On Tuesday 06 January 2009, Anders Olofsson wrote:

> I've looked around a bit for library implementations of ICQ and MSN
> protocol and I didn't find much. It seems most other IM clients have
> there own implementations for these protocols. The main exception is
> libpurple but there's not much documentation so I'm not sure how much it
> does, but it looks like it contains more that just the protocol
> implementation so if we use it we'll probably end up loosing more of our
> daemon. However it seems libpurple compiles to make a separate sub
> library for each protocol. If these have a standard interface, we could
> get support for all those protocols with just one api. (If someone knows
> more about libpurple, please correct me or fill in.)
>
> We could of course make a library ourselves in the hope that other
> (future) applications will also use it and help maintain it. However I
> think for this to happen we will have to have a good implementation
> that's up to date. Also if we're not careful we might end up with a
> library interface that isn't usable for anything but Licq.
>
> Another way would be to find another IM client to cooperate with and
> make a library together. This way we could take the best parts from both
> sides and then maintain it together. For MSN I guess it would mostly be
> a matter of convincing another project to move their code to a library.

[Word and element location records]
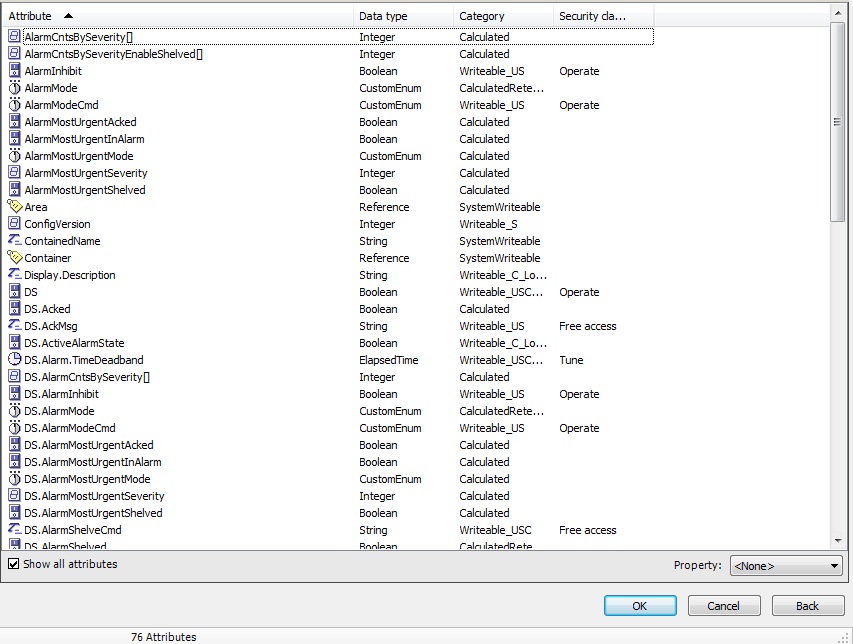Click the Boolean icon beside AlarmInhibit
The image size is (853, 644).
(x=15, y=71)
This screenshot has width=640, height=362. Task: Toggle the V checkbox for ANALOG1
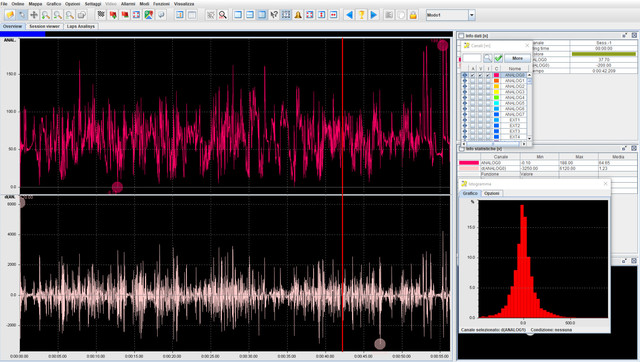[x=480, y=81]
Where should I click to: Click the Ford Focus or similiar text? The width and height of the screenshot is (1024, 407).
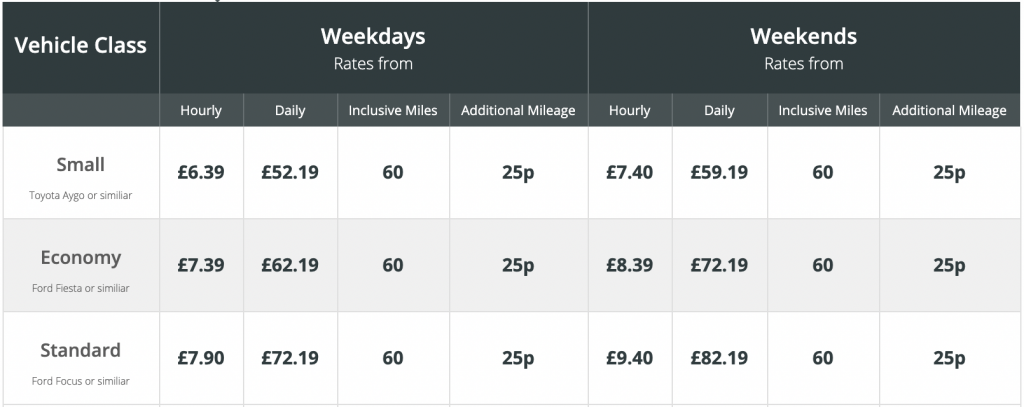[80, 381]
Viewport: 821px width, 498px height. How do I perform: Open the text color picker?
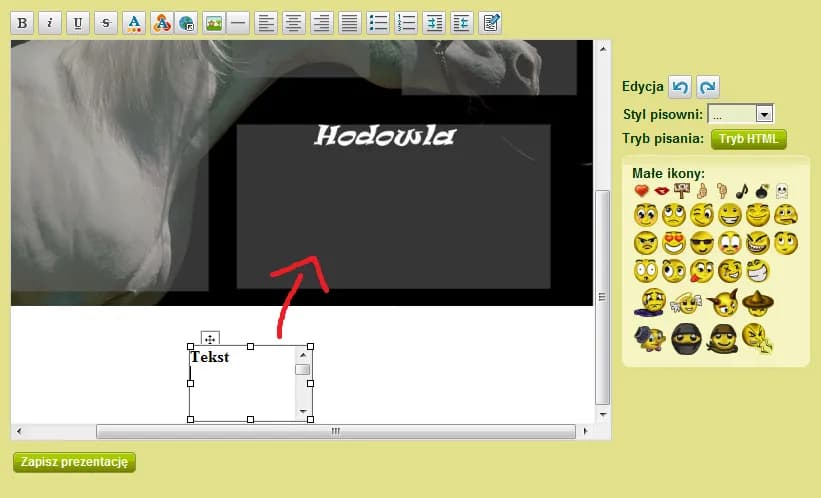[x=133, y=24]
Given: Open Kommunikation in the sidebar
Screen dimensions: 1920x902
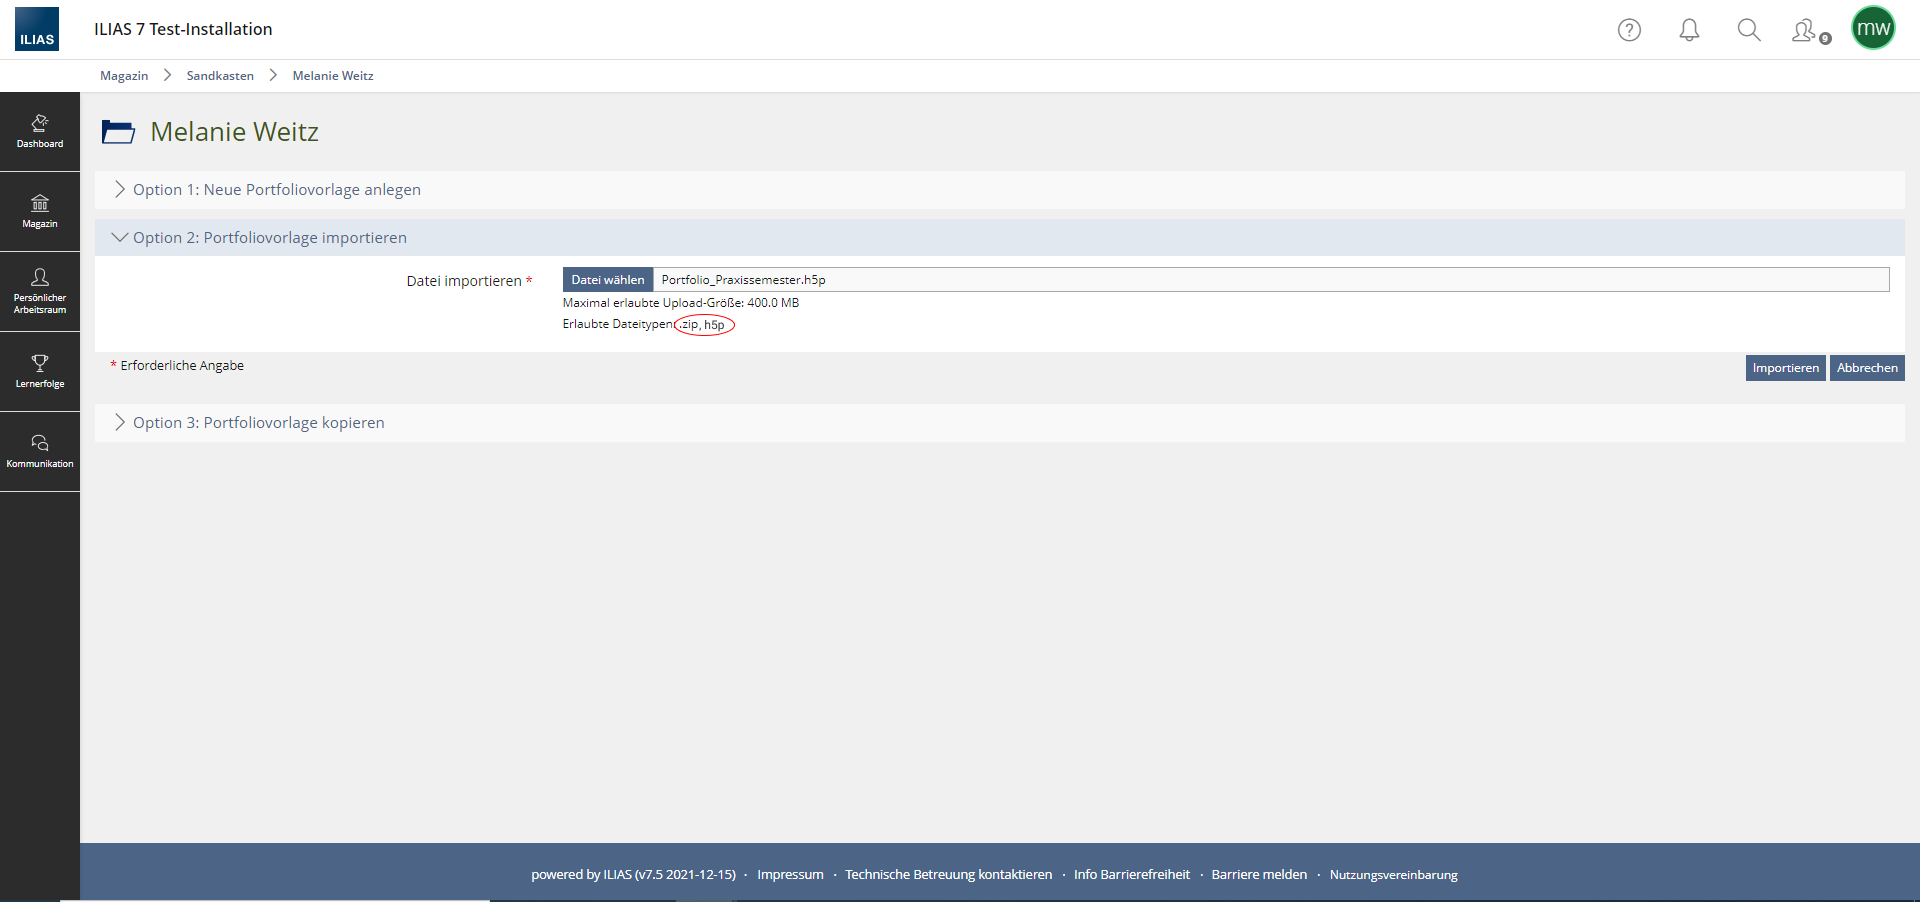Looking at the screenshot, I should tap(40, 451).
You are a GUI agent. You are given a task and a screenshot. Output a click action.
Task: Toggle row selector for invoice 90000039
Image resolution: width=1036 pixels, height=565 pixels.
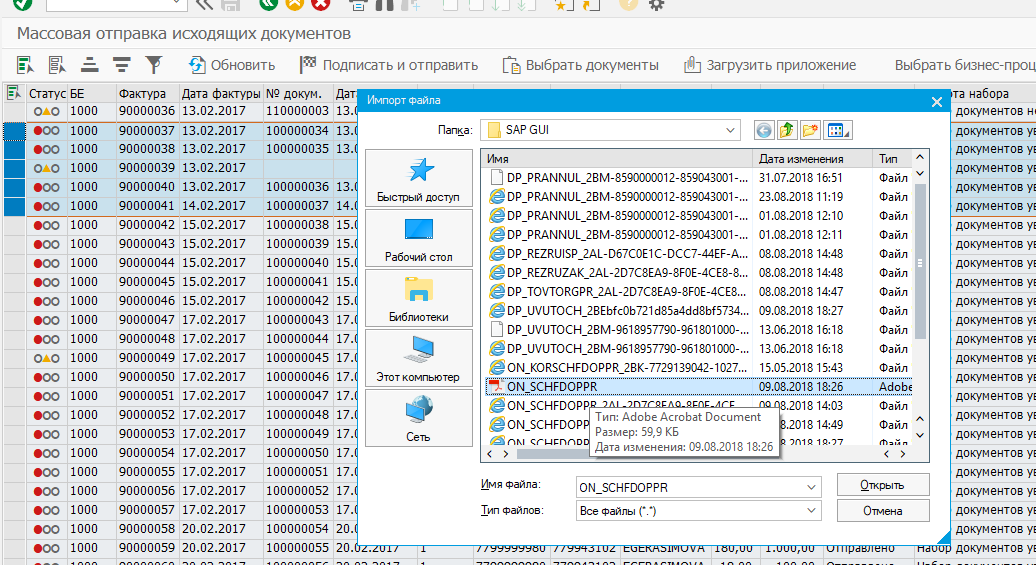click(13, 168)
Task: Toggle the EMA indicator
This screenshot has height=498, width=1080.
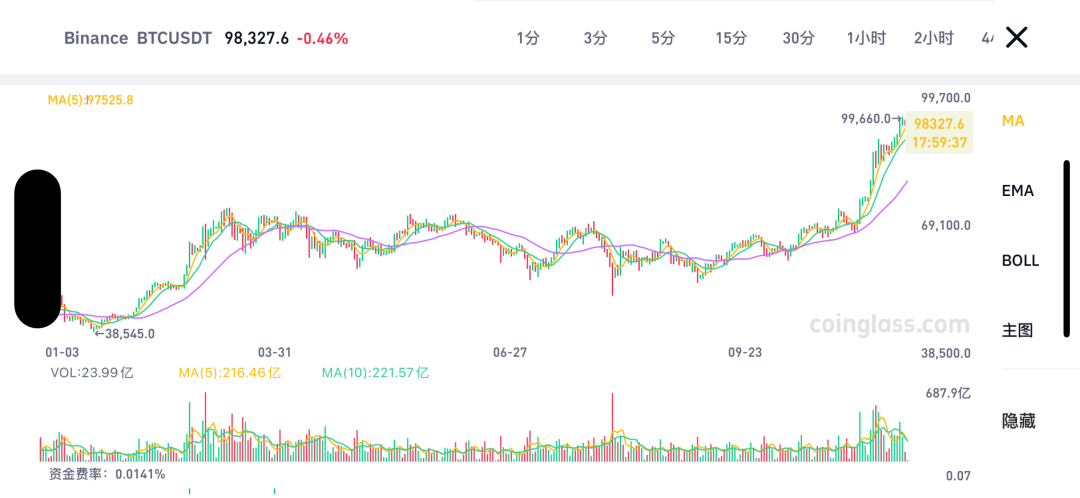Action: pyautogui.click(x=1017, y=191)
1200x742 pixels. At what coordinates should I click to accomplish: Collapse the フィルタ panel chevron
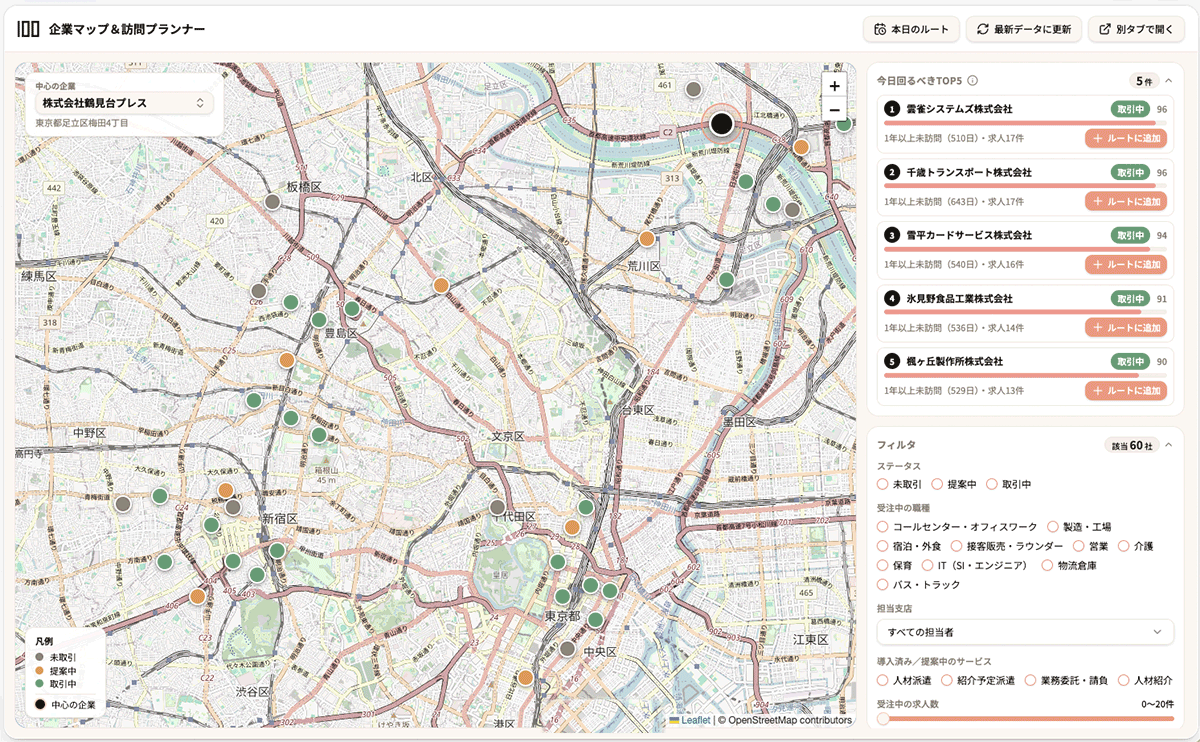[x=1168, y=444]
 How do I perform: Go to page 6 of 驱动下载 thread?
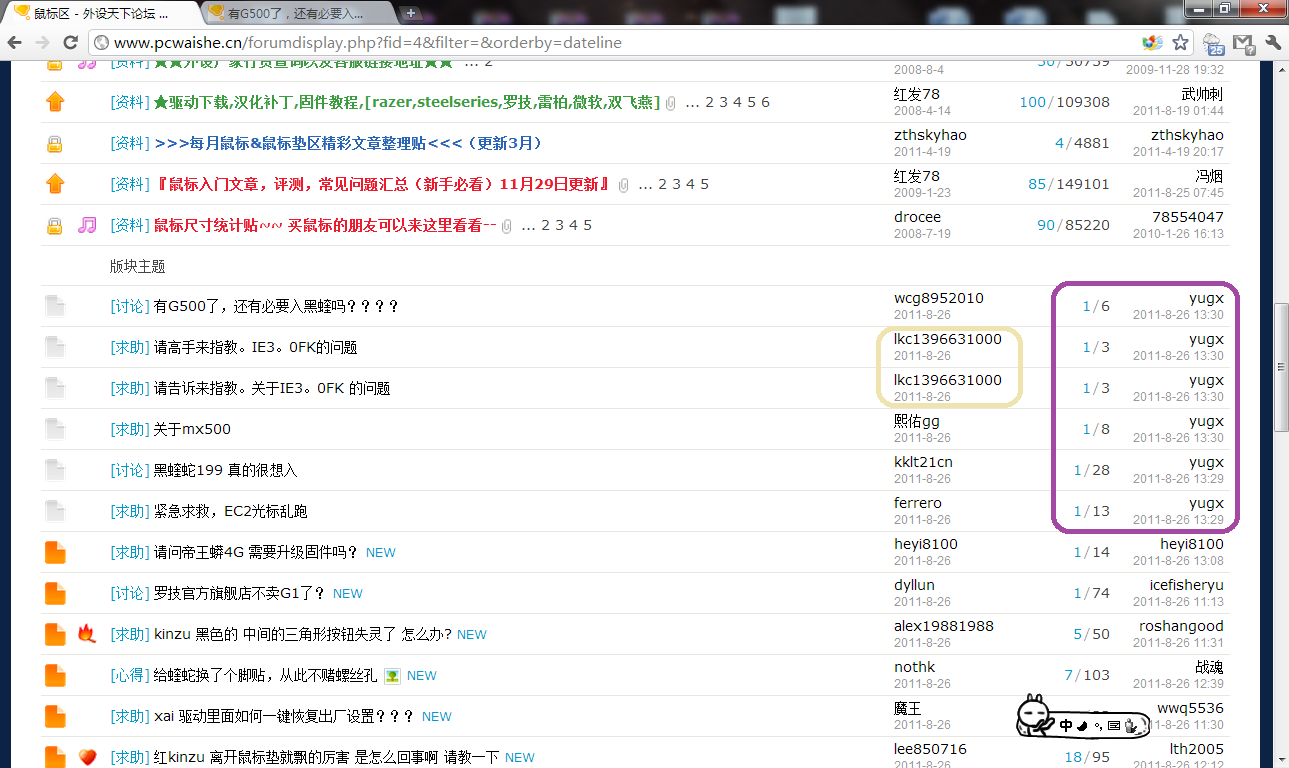(765, 102)
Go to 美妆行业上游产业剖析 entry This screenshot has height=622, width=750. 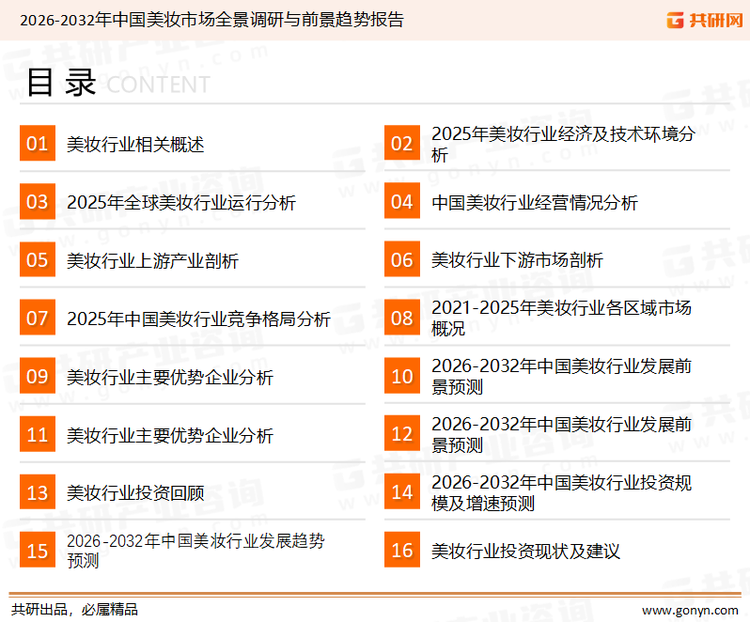click(153, 261)
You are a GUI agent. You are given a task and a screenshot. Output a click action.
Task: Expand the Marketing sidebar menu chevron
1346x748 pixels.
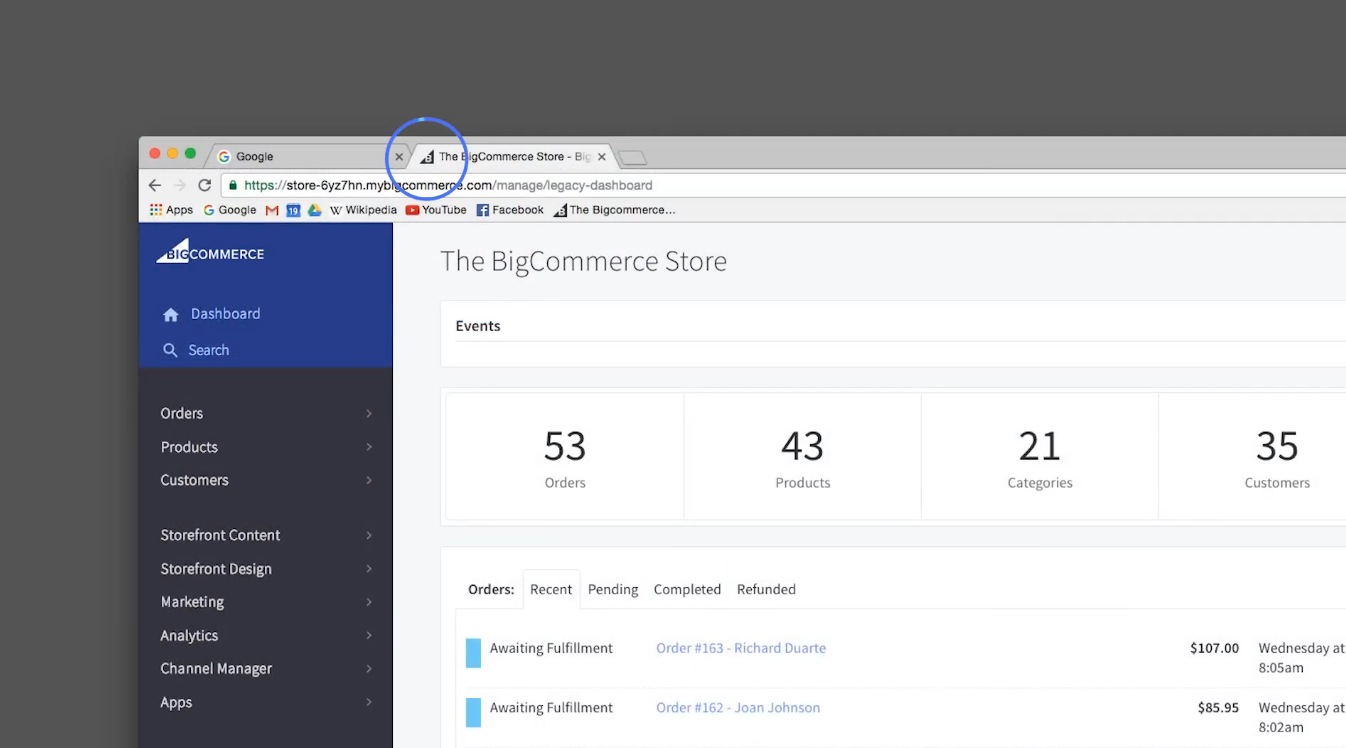pos(369,602)
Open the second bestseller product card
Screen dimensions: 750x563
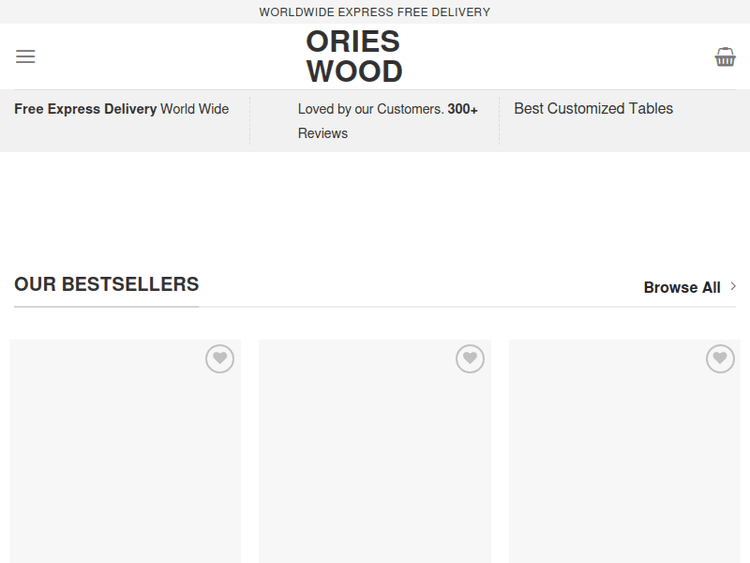(375, 460)
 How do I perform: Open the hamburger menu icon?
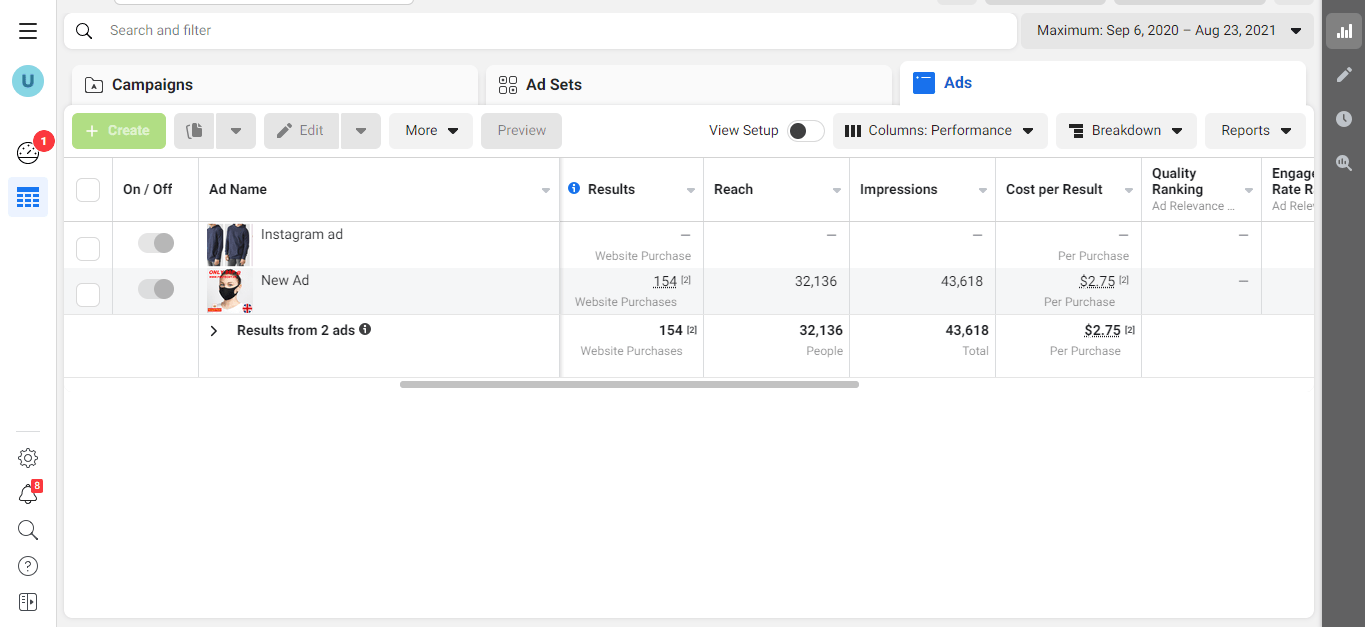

> _Task statement_:
Rewrite the stretch of the ICQ and MSN library discussion from "On Tuesday 06" through "or fill in.)", replacing each occurrence of "libpurple" with "the libpurple library".

> _Exercise solution_:
On Tuesday 06 January 2009, Anders Olofsson wrote:

> I've looked around a bit for library implementations of ICQ and MSN
> protocol and I didn't find much. It seems most other IM clients have
> there own implementations for these protocols. The main exception is
> the libpurple library but there's not much documentation so I'm not sure how much it
> does, but it looks like it contains more that just the protocol
> implementation so if we use it we'll probably end up loosing more of our
> daemon. However it seems the libpurple library compiles to make a separate sub
> library for each protocol. If these have a standard interface, we could
> get support for all those protocols with just one api. (If someone knows
> more about the libpurple library, please correct me or fill in.)